Download or read book Barrie Kosky’s Transnational Theatres written by James Phillips and published by Springer Nature. This book was released on 2021-07-28 with total page 223 pages. Available in PDF, EPUB and Kindle. Book excerpt: This book, the first of its kind, surveys the career of the renowned Australian-German theatre and opera director Barrie Kosky. Its nine chapters provide multidisciplinary analyses of Barrie Kosky’s working practices and stage productions, from the beginning of his career in Melbourne to his current roles as Head of the Komische Oper Berlin and as a guest director in international demand. Specialists in theatre studies, opera studies, musical theatre studies, aesthetics, and arts administration offer in-depth accounts of Kosky’s unusually wide-ranging engagements with the performing arts – as a director of spoken theatre, operas, musicals, operettas, as an adaptor, a performer, a writer, and an arts manager. Further, this book includes contributions from theatre practitioners with first-hand experience of collaborating with Kosky in the 1990s, who draw on interviews with members of Gilgul, Australia’s first Jewish theatre company, to document this formative period in Kosky’s career. The book investigates the ways in which Kosky has created transnational theatres, through introducing European themes and theatre techniques to his Australian work or through bringing fresh voices to the national dialogue in Germany’s theatre landscape. An appendix contains a timeline and guide to Kosky’s productions to date.
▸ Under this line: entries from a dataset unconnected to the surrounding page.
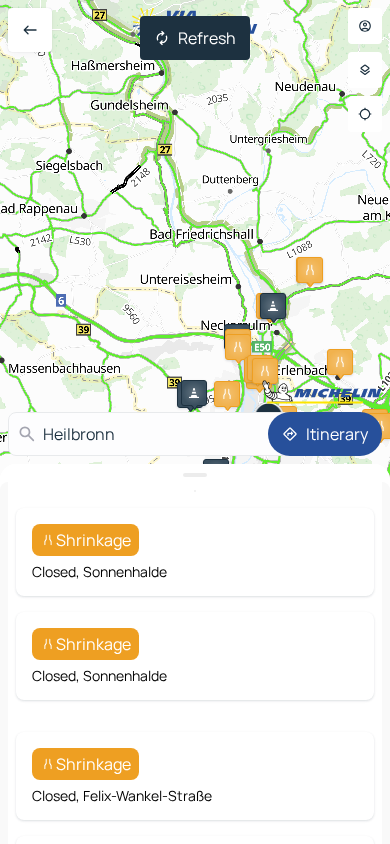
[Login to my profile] (365, 26)
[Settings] (365, 70)
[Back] (30, 30)
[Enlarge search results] (195, 475)
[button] (310, 270)
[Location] (365, 114)
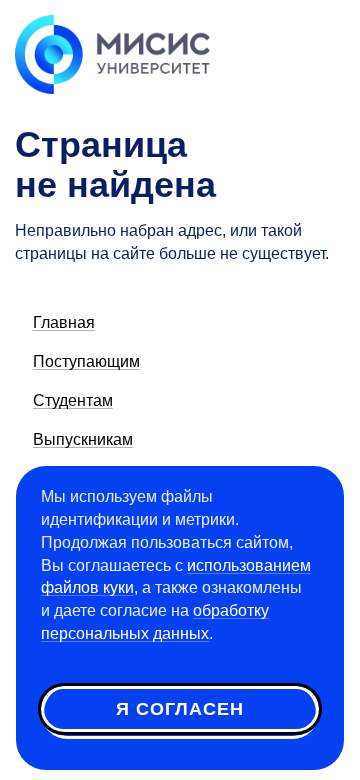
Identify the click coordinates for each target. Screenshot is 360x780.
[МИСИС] (112, 53)
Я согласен (180, 709)
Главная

The Problem of the Actress in Modern German Theater and Thought

The Problem of the Actress in Modern German Theater and Thought
Author :
Publisher : Boydell & Brewer
Total Pages : 247
Release :
ISBN-10 : 9781640140868
ISBN-13 : 1640140867
Rating : 4/5 (68 Downloads)

Book Synopsis The Problem of the Actress in Modern German Theater and Thought by : S. E. Jackson

Download or read book The Problem of the Actress in Modern German Theater and Thought written by S. E. Jackson and published by Boydell & Brewer. This book was released on 2021 with total page 247 pages. Available in PDF, EPUB and Kindle. Book excerpt: Around 1900, German and Austrian actresses had allure and status, apparent autonomy, and unconventional lifestyles. They presented a complex problem socially and aesthetically, one tied to the so-called Woman Question and to the contested status of modernity. For modernists, the actress's socioeconomic mobility and defiance of gender norms opened space to contest social and moral strictures, and her mutability offered a means to experiment with identity. For conservatives, on the other hand, female performance could support antifeminist convictions and validate masculine authority by positing woman as nothing but a false surface shaped by productive male forces. Influential male-authored texts from the period thereby disavowed female subjectivity per se by equating "woman" and "actress." S. E. Jackson establishes the actress as a key figure in a discursive matrix surrounding modernity, gender, and subjectivity. Her central argument is that because the figure of the actress bridged such varied fields of thought, women who were actresses had a consequential impact that resonated in and far beyond the theater - but has not been explored. Examining archival sources such as theater reviews and writing by actresses in direct relation to canonical aesthetic and philosophical texts, The Problem of the Actress reconstructs the constitutive role that womenplayed on and off the stage in shaping not only modernist theater aesthetics and performance practices, but also influential strains of modern thought.